Eagles build their nests high in the mountains or high up in a tree. They take sticks and branches to form their nest and then line it with softer things for their young. As the eaglets grow, the mother tears away the soft things that once made them comfortable. In the midst of their complaining, she flutters over them and their attention is drawn away from the painful sticks to a language in her wings. As she spreads her wings abroad, they marvel at her strength.
When they are ready to learn to fly, she stands on the edge of the nest and lays her wing down so that the eaglets can climb on. She then takes them up one at a time. They ride on her wings for a while, feeling safe and secure, and then, without notice, she gives a sudden lurch and the eaglet rolls over, beating his wings in the air as he tumbles toward the ground.

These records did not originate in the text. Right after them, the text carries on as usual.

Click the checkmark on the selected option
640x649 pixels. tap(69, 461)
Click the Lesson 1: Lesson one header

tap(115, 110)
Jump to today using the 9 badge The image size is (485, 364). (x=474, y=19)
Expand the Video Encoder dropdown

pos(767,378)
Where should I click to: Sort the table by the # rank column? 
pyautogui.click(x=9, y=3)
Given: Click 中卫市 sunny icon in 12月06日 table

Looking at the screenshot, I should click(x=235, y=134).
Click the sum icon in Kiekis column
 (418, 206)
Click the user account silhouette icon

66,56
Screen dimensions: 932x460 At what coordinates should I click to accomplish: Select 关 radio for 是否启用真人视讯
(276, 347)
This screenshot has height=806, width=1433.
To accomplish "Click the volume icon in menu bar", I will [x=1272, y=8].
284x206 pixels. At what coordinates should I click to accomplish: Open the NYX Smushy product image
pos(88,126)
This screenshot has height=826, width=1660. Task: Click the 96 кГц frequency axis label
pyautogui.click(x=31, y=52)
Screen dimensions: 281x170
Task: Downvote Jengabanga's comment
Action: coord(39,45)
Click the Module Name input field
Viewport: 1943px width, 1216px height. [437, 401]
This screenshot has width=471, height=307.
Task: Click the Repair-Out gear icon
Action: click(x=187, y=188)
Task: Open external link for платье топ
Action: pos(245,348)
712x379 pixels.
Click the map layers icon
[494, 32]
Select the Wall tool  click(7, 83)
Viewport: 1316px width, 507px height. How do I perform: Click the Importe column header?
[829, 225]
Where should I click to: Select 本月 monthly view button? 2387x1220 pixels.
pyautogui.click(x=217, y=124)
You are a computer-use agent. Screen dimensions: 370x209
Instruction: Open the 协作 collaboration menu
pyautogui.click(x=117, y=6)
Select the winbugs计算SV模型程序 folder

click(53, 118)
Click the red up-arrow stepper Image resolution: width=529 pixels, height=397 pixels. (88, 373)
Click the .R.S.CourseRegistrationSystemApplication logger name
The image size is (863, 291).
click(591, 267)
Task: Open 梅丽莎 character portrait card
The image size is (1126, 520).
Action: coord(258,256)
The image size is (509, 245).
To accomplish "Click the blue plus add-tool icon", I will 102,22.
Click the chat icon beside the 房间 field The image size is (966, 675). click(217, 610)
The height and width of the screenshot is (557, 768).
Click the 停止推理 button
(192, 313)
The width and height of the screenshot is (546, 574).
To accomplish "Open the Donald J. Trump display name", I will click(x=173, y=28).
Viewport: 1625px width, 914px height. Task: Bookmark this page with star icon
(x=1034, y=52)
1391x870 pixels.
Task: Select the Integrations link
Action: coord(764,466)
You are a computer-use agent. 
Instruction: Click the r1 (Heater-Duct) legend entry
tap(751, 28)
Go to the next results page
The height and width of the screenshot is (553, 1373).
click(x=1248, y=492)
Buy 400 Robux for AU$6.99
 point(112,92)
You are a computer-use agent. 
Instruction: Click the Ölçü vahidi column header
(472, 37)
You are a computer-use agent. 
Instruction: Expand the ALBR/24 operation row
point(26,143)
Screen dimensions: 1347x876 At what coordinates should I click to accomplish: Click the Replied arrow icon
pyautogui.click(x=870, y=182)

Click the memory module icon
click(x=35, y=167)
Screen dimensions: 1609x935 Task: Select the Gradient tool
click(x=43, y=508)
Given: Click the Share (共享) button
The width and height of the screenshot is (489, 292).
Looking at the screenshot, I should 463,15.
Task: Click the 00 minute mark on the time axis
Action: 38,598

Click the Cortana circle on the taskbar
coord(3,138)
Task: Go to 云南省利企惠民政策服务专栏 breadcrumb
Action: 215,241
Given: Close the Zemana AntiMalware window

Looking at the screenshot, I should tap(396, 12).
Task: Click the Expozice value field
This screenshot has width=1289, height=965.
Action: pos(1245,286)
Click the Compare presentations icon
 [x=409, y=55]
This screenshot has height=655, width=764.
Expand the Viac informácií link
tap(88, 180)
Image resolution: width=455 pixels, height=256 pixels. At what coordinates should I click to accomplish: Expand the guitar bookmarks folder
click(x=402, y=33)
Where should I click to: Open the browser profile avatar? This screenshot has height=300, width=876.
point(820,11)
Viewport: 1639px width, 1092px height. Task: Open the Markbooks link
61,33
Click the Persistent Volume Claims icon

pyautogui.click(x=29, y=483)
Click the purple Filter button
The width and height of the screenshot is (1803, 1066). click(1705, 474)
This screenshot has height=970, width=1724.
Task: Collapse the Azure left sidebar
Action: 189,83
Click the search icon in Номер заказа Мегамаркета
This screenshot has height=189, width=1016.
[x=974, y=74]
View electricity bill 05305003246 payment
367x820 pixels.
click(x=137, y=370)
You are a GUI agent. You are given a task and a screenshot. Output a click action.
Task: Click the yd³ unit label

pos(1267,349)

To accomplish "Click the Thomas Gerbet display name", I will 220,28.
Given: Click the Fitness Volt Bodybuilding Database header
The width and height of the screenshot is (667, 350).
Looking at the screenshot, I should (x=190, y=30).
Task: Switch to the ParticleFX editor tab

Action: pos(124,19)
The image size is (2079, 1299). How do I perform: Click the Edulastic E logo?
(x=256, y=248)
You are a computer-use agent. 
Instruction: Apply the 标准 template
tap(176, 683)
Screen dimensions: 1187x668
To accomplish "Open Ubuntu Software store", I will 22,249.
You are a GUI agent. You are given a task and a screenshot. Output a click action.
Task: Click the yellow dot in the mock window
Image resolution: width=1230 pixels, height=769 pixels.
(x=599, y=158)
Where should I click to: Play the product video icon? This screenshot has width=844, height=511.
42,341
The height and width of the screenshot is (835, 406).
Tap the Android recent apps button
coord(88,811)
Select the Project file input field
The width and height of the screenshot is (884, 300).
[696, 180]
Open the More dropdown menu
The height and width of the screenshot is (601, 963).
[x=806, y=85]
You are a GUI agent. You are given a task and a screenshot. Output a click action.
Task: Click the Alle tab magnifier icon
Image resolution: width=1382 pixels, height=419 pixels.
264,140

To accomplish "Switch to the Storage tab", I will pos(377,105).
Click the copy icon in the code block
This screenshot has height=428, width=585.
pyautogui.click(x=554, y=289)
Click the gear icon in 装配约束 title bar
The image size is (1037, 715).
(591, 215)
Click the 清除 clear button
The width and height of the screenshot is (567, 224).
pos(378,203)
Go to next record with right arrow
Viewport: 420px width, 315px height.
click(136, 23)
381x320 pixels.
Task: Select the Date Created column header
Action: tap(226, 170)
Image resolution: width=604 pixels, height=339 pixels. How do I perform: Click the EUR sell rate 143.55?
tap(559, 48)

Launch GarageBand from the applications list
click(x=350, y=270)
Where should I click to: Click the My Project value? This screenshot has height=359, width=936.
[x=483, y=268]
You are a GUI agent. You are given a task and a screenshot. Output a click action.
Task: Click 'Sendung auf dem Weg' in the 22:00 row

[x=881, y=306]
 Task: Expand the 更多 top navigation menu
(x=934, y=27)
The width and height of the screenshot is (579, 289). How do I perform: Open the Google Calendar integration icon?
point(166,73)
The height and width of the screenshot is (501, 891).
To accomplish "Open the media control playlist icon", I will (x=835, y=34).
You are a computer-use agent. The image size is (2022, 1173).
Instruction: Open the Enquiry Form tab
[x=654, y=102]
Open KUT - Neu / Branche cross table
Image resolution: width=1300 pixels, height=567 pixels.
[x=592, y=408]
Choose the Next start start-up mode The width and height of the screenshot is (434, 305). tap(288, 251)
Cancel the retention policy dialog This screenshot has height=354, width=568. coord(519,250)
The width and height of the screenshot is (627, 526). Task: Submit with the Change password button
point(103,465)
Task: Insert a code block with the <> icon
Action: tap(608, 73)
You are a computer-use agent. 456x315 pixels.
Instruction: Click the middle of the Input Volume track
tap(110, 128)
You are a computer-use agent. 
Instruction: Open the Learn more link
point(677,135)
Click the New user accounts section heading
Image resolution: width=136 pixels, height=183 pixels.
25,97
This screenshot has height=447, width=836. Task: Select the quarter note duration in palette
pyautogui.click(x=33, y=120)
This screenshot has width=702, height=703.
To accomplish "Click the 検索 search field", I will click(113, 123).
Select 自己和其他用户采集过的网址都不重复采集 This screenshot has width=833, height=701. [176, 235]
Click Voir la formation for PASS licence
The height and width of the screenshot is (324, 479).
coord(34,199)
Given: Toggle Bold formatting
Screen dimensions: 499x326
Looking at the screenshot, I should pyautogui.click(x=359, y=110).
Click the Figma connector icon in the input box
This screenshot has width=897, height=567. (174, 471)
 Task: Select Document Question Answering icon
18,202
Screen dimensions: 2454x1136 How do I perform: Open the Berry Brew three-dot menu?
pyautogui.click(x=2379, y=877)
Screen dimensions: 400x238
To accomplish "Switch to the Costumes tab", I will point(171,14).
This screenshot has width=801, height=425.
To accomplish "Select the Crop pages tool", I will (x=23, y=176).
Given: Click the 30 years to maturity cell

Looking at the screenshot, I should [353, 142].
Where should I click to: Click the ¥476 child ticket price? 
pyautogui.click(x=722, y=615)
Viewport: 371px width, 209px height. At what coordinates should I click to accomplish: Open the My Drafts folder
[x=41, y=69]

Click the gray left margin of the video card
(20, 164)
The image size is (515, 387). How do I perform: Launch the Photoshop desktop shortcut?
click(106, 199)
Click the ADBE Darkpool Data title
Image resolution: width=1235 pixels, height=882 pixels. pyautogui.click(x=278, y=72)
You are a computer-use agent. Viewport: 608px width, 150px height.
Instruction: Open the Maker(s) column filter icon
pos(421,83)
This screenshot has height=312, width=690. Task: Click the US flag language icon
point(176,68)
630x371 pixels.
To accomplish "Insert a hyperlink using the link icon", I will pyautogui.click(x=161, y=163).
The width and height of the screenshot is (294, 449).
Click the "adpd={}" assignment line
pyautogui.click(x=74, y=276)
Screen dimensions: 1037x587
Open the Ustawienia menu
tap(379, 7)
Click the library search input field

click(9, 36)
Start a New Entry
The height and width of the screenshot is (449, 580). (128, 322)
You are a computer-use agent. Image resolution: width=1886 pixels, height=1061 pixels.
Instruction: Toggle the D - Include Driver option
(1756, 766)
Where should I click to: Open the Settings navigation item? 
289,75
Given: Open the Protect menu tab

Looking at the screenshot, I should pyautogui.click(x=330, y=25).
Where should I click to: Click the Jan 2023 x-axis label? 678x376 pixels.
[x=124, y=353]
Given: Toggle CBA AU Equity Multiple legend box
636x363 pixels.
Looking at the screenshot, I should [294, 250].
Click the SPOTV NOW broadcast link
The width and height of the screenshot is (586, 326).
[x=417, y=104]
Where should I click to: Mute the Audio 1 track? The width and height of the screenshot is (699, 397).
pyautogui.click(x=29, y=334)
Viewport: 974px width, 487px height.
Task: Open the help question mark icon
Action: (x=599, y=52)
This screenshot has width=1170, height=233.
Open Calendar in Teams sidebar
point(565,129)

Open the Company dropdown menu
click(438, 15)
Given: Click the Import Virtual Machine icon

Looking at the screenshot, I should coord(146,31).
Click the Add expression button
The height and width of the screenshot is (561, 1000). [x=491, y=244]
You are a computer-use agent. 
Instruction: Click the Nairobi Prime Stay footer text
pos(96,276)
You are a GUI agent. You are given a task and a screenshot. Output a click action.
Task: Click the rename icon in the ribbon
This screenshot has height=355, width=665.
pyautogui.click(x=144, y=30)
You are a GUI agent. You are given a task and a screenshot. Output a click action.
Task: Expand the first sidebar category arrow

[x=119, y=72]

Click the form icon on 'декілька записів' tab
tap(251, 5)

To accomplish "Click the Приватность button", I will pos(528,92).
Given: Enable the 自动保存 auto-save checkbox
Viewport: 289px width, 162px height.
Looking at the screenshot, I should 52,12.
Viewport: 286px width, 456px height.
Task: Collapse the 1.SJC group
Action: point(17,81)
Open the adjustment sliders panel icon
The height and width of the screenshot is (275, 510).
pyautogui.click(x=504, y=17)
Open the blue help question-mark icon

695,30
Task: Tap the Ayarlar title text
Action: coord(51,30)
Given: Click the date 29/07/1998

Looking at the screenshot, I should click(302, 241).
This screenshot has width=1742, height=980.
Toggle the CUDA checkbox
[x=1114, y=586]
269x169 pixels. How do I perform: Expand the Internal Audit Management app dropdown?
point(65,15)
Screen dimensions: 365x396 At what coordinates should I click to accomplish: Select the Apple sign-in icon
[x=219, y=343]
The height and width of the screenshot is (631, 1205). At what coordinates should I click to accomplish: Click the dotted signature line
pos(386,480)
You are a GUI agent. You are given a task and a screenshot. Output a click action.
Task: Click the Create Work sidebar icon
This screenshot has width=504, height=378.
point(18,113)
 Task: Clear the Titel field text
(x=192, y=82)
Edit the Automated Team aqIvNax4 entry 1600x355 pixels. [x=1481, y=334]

The mother keeps a close eye on the eaglet, and when she sees that her baby is at the point of desperation, she shoots downward with the accuracy of a bullet and catches it on her wing. The process is repeated until the eaglet learns to fly.
Wasn’t it the same for you when you readied your nest for your adopted child? Even though your nest was built with the sticks and thorns of loss, you did whatever possible to make your home as welcoming and comfortable as possible. You got up in the middle of the night, changed diapers, warmed bottles, soothed nightmares, and delighted over her day and night. When you saw that she felt secure with you and within your nest, you began removing some of the soft things from the nest. “You were adopted.” “No, you didn’t grow in mommy’s tummy.” “Yes, birth mommy is gone.”
In the midst of her grieving, you fluttered over her and she began to learn of your strength and your ability to protect. “I am here for you.” “I will never abandon you.” “You are safe with me.”
Now you stretch out your wing and she climbs on. Through the skies you soar together. Higher. Higher. Higher. As you soar, a desire grows within her to develop her own sense of power. “I want to learn how to fly like Mommy.”
When you are sure she has seen empowerment modeled by you, you give a sudden lurch and let her try her wings. Perhaps it’s going to preschool, perhaps a visit with a neighbor. As you tip her off your back, the chaotic, painful feelings from the past flood her soul. The abandonment. The loneliness. The panic. She flutters her wings furiously and makes a valiant attempt at trying to fly with a sense of personal power like you do. When she is about at wits end, you swoop down and carry her once again and she rests in your strength.
In time, your child learns how to gain her own sense of personal power. “I am no longer a victim!” “I have choices!” “I can feel secure in spite of the losses of the past.” “I can feel safe even when I am away from those who love me.” “I can fly!”